Voilà plus d’un an que le Parti conservateur du Canada a été
réélu à la Chambre des communes. Au moment de leur réélection (le 2 mai 2011), les
conservateurs laissaient déjà entrevoir que leur nouvelle majorité serait
l’occasion d’imposer un raffermissement dans plusieurs dossiers et d’ainsi opérer
un changement de «culture politique» dans tout le pays.
C’est dans cette optique, et sous l’égide des ministères des
Affaires étrangères (John Baird) et de la Coopération internationale (Bev Oda),
que le gouvernement de Stephen Harper poursuit et accélère les transformations
de l’aide internationale.
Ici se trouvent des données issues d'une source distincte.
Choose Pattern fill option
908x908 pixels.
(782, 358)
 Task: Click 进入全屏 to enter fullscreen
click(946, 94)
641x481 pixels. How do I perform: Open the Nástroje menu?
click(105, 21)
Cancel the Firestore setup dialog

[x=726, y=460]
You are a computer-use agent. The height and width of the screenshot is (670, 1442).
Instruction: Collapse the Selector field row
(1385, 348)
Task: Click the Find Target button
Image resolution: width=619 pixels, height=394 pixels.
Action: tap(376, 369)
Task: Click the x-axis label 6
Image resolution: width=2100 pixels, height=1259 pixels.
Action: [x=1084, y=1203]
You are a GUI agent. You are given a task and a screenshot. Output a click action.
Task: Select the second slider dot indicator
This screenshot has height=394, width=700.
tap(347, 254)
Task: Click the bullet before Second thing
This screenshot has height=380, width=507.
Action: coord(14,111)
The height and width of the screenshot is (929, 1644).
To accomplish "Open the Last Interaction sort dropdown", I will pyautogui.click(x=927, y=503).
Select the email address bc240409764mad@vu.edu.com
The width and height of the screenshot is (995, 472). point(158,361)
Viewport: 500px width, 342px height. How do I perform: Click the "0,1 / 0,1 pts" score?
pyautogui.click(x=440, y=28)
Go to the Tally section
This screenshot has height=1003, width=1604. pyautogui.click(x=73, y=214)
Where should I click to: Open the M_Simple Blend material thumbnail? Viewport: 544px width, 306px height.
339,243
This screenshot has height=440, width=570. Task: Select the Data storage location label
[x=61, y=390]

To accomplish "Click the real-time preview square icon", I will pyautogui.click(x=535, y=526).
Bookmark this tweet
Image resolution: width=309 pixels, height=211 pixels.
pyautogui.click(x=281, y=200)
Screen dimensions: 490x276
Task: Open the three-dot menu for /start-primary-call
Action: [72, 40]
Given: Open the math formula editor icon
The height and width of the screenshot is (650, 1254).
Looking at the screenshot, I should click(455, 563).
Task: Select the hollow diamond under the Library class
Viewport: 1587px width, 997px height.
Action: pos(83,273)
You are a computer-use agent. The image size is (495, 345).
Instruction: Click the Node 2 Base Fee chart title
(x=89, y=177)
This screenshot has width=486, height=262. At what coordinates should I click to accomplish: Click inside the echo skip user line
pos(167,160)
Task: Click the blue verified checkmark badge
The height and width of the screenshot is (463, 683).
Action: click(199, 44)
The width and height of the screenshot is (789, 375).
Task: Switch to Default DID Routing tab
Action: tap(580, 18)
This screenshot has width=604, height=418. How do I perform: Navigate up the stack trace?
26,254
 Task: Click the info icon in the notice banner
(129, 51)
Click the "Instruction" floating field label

L’Agence canadienne de développement international
(ACDI) avait déjà amorcé la coupure du financement d’organisations
internationales dont la mission était – semble-t-il – trop éloignée de la
nouvelle culture politique conservatrice. Juste à penser à KAIROS qui, dès
décembre 2009, avait vu son financement coupé en raison de son engagement dans
la campagne «boycott, désinvestissement, sanctions» à l’encontre d’Israël. Dans
cette suite logique, depuis le début de l’année 2012, Développement et paix s’est
vu amputer son budget des deux tiers tandis que Droits et démocratie vient tout
simplement d’être démantelé. En outre, le ministre des Finances Jim Flaherty
vient d’annoncer des coupures de 10% (378 millions de dollars en trois ans)
dans le budget de l’ACDI.
Parmi les victimes des dernières coupures, on retrouve une
douzaine de pays dont l’aide est supprimée (Rwanda, Chine, Cambodge, Népal,
Zambie, Zimbabwe, Niger) ou diminuée (Afghanistan, Pakistan, Bolivie, Tanzanie,
Mozambique). On retrouve également les organisations québécoises (comme le
Comité de solidarité/Trois-Rivières) qui, malgré l’expertise qu’elles ont
développée au cours des décennies, sont de plus en plus souvent ignorées par
l’ACDI. C’est à tout le moins ce que démontre la répartition inégalitaire des
fonds (seulement 11,2% des fonds sont alloués au Québec). D’ailleurs, dans un
communiqué publié en avril dernier, l’Association québécoise des organismes de
coopération internationale (AQOCI) dénonçait vertement ces coupures. Elle
rappelait qu’en ne dépassant pas 0,3% de son produit intérieur brut (PIB) en
aide au développement, le Canada s’éloigne sans cesse de l’objectif de 0,7% de
l’Organisation des Nations unies (ONU), tel que voté par l’Assemblée générale
en 1970. Malgré ce constat, la ministre Oda refuse toujours de s’expliquer à
l’AQOCI, un acteur pourtant incontournable dans l’aide internationale.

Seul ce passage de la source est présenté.